Test for lists in cython
A small test with lists in cython
- Create a list of 10^4 lists each with 10^4 floats values (namely: 0.01) - 2 nested for
- Iterate each list and compute the cumulative product - 2 nested for
- Julia using Julia objects
- Rust using Rust objects
- Cython pure-python mode with no annotations
- Cython pure-python mode with Python annotations
- Cython pure-python mode with Cython annotations
- Standard Cython
- Nim lang
- Install pyenv:
| bash; exec $SHELL
- Install python 3.9.6:
PYTHON_CONFIGURE_OPTS="--enable-shared" pyenv install 3.9.6
- Install poetry:
| python -
- Install project dependencies:
poetry install --no-root
poetry run python setup.py build_ext --inplace
poetry run nim c -d:danger --out:list_nim.so list_nim.nim
PYTHON_CONFIGURE_OPTS="--enable-shared" is needed for pyjulia to work.
poetry run python main.py
- Intel Core i5-8250U - 64 bits - Quad Core L2 cache: 6 MiB
- Linux 5.4.105-1-MANJARO x86_64
- GCC 10.2.0
- Python 3.9.2
- Cython 0.29.17
- Julia 1.6
- Cargo 1.51
- Nim 1.4.6
Pure python time (reference): 11.03 s
| --- | --- | --- | --- |
| | No annotations | Annotations from typing | Annotations from cython |
| C++ Cython (pure-python mode) | 02.42 | 02.98 | 02.92 |
| C Cython (pure-python mode) | 02.40 | 02.97 | 02.87 |
| C Cython (.pyx) | | | 00.81 |
| Rust (PyO3) parallel 1st run | 07.40 | | |
| Rust (PyO3) parallel 2nd run | 09.45 | | |
| Nim | 05.59 | | |
| --- | --- | --- |
| | Second run | First Run |
| Julia (pyjulia) | 00.83 | 02.46 |
| Julia (pyjulia) parallel | 00.52 | 01.12 |
| Numba | 04.88 | 05.58 |
| Numba parallel | 02.75 | 03.30 |
Cython is fast, but none of these methods are able to release the GIL. Moreover, in pure-python mode, Cython effectiveness decreases while using typing annotations. Last but not least, it's hard to understand which solution is better with Cython. The average time is 2.48 s.

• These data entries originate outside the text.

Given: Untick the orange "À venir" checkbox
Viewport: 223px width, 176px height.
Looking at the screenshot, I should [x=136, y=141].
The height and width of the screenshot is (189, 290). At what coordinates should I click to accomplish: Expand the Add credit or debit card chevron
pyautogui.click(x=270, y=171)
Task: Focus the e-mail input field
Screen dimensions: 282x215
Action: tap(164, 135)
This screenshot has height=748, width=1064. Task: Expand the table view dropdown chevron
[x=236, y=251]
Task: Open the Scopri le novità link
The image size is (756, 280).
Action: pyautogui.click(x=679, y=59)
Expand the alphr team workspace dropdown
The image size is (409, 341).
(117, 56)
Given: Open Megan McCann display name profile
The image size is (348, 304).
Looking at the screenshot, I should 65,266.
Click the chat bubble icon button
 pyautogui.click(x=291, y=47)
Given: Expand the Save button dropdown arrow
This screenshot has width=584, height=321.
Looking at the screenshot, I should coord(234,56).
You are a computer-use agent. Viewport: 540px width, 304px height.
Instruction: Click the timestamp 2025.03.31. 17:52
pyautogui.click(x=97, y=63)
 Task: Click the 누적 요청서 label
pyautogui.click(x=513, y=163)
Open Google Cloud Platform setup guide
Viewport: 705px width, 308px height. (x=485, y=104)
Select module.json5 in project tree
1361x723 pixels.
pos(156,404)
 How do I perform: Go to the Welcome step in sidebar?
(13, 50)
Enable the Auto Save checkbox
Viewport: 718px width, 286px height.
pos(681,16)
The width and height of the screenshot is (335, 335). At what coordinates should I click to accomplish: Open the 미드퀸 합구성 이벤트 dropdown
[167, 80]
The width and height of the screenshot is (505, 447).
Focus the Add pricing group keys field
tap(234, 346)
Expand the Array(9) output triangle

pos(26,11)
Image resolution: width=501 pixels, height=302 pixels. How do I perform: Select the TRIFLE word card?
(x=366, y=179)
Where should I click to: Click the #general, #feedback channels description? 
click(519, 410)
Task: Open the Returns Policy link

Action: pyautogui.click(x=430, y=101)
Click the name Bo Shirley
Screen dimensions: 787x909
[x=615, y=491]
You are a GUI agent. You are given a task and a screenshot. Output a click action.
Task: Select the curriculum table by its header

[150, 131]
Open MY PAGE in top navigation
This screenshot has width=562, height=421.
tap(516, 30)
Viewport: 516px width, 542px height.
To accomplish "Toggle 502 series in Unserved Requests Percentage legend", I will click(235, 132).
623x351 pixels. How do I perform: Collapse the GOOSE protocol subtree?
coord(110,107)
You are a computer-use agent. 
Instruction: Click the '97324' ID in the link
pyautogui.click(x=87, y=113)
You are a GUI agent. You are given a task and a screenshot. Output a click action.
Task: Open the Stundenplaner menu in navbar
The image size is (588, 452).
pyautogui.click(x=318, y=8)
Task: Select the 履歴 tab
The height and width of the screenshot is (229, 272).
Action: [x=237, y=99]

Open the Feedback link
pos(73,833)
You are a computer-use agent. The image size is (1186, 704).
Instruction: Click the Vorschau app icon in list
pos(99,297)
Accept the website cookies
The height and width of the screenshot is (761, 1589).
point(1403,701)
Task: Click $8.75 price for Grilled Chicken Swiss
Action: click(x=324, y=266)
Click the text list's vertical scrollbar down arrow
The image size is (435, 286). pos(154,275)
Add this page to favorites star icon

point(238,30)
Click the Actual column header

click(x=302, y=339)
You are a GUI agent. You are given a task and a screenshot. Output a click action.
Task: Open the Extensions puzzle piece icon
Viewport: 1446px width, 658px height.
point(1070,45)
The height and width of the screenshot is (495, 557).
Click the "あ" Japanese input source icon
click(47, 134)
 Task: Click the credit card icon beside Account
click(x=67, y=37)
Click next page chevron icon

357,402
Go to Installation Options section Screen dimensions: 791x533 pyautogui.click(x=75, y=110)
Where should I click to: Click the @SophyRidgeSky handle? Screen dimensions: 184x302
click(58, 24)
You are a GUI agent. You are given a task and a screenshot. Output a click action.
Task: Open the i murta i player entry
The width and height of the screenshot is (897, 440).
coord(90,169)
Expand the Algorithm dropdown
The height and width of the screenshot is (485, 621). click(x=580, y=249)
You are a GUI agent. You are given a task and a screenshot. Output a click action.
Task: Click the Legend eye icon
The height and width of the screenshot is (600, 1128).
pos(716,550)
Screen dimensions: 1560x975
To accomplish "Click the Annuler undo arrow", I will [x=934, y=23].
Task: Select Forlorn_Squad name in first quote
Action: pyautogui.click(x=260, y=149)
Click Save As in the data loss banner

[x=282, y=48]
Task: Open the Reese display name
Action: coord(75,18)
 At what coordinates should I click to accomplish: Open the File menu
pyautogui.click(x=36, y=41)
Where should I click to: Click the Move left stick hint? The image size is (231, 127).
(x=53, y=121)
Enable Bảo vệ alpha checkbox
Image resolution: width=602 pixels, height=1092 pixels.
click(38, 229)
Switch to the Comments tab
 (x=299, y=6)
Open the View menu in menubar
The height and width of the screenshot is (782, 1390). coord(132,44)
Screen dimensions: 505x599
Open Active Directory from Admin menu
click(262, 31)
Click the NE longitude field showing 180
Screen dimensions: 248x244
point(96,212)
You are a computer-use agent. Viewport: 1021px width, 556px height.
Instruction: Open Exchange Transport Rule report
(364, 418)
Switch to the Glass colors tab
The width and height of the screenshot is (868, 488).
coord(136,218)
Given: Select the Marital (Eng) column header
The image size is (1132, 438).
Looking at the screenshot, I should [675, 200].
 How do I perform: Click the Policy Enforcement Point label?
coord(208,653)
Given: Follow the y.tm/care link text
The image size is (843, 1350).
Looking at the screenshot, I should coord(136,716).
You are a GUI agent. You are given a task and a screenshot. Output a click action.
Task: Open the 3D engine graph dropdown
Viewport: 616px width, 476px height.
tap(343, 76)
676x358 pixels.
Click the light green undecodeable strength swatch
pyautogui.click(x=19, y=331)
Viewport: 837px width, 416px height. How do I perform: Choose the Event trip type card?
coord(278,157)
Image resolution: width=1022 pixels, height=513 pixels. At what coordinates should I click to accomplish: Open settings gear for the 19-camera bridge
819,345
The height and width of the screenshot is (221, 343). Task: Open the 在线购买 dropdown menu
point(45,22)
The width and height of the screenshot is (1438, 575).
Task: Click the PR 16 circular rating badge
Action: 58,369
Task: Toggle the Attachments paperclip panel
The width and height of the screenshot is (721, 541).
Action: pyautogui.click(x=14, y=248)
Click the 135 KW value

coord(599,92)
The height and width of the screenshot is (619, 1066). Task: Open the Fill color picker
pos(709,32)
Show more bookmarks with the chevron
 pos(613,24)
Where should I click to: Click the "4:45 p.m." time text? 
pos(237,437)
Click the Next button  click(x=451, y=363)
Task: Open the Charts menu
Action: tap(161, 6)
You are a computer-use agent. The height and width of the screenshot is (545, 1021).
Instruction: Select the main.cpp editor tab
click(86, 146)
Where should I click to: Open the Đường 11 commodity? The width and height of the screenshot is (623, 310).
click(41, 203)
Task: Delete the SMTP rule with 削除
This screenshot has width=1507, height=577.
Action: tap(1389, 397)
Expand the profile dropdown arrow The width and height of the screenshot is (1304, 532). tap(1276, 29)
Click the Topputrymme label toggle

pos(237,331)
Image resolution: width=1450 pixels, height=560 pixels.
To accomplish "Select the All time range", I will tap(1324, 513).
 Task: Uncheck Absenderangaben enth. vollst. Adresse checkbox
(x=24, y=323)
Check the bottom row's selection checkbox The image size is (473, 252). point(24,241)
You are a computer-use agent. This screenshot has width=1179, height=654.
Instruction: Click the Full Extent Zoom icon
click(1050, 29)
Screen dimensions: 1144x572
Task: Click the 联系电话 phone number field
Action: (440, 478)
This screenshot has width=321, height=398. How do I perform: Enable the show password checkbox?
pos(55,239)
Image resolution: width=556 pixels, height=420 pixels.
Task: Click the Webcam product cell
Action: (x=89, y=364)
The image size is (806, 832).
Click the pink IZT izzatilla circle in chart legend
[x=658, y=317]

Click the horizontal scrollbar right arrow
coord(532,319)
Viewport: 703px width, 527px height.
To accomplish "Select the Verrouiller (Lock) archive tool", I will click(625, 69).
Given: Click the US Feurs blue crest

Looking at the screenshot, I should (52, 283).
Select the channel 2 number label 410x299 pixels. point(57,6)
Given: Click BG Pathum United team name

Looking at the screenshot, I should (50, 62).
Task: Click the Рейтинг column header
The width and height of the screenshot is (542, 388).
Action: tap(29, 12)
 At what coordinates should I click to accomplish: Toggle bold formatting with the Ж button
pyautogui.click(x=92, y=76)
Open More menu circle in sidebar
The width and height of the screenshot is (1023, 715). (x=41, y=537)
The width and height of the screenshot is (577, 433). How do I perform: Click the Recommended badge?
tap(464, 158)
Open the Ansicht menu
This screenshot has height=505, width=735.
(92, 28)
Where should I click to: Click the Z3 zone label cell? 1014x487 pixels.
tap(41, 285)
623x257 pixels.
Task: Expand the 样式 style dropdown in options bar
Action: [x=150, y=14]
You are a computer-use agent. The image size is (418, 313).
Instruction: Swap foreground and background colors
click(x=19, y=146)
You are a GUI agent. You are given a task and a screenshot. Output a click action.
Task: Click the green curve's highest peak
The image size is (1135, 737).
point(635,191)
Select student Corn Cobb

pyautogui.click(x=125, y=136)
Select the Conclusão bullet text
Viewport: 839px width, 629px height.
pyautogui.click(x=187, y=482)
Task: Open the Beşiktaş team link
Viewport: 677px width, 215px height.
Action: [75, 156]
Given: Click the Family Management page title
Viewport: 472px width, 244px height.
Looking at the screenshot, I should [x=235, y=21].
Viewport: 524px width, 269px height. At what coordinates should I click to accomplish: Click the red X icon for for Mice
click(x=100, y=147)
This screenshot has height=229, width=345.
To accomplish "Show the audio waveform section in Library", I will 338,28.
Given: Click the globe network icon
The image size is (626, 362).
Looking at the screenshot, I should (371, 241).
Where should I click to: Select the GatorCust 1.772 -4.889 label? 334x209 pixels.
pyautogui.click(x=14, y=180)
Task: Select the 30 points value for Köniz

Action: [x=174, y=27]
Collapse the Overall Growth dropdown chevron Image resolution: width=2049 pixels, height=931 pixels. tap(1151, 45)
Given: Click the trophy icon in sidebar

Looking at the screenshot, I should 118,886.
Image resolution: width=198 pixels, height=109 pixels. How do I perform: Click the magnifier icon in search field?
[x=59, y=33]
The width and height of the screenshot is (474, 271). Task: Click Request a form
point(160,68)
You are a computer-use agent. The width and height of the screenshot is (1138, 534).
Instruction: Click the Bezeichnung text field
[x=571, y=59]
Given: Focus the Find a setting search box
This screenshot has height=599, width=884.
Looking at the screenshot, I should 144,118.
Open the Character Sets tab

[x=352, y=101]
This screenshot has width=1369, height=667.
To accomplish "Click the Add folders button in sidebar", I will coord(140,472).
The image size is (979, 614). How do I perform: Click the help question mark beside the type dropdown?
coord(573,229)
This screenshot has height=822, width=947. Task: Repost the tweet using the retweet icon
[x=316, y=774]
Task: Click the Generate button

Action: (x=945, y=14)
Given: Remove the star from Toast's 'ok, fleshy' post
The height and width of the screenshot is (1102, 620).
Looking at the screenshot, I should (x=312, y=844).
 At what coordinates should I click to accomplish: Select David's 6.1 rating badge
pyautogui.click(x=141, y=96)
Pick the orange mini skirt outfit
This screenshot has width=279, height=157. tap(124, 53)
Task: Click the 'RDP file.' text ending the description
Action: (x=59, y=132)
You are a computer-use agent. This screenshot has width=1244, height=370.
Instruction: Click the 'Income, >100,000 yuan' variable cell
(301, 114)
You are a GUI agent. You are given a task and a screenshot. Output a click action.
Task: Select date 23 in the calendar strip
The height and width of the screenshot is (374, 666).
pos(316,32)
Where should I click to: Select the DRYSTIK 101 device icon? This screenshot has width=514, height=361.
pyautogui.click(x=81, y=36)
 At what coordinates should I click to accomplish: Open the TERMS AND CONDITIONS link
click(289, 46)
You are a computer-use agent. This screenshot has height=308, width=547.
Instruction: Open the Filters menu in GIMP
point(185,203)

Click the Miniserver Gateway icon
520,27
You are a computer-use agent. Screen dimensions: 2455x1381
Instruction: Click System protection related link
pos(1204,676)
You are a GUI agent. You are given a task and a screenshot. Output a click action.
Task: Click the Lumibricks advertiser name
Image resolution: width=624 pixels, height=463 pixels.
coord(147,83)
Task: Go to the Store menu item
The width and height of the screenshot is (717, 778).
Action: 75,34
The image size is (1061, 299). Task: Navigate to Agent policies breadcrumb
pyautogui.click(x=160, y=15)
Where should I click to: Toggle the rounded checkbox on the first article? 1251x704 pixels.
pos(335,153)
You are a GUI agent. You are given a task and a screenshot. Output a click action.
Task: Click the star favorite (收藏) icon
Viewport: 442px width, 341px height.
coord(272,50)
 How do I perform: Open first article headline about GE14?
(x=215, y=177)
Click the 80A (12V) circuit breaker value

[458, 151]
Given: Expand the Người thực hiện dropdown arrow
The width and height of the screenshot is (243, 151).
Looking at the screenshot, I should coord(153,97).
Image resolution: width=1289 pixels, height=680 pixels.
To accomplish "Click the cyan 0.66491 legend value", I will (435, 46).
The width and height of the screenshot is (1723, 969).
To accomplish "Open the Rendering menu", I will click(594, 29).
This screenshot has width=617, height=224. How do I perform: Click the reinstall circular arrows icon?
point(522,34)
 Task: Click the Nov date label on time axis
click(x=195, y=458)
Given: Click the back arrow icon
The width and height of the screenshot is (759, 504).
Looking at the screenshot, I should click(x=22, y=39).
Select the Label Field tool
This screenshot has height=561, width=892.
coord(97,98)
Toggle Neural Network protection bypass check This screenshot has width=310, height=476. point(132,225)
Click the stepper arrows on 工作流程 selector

Rust is not that fast beacuse it needs to copy data; using Pyo3 objects would probably lead to similar results as cython, but with an added library. Moreover, it's tricky because after having run some code its perfomance decreases.
Similarly to Rust, Nim suffers from copying data too.
Numba is still tricky with lists. Performance is encouraging, but the code is not intuitive at all and requires a lot of hacks, breaking the pythonic language.
Julia is fast as much as Cython and with multithreading it's even faster! Considering echosystem, multithreading and ease of use, Julia is a clear winner here.
Note, however, that pyjulia cannot be run in multiple python subprocesses, which is a shame for parallelizeing code at the process level -- e.g. for speeding-up tests, etc. It's then much easier to use Python from Julia using PyCall module.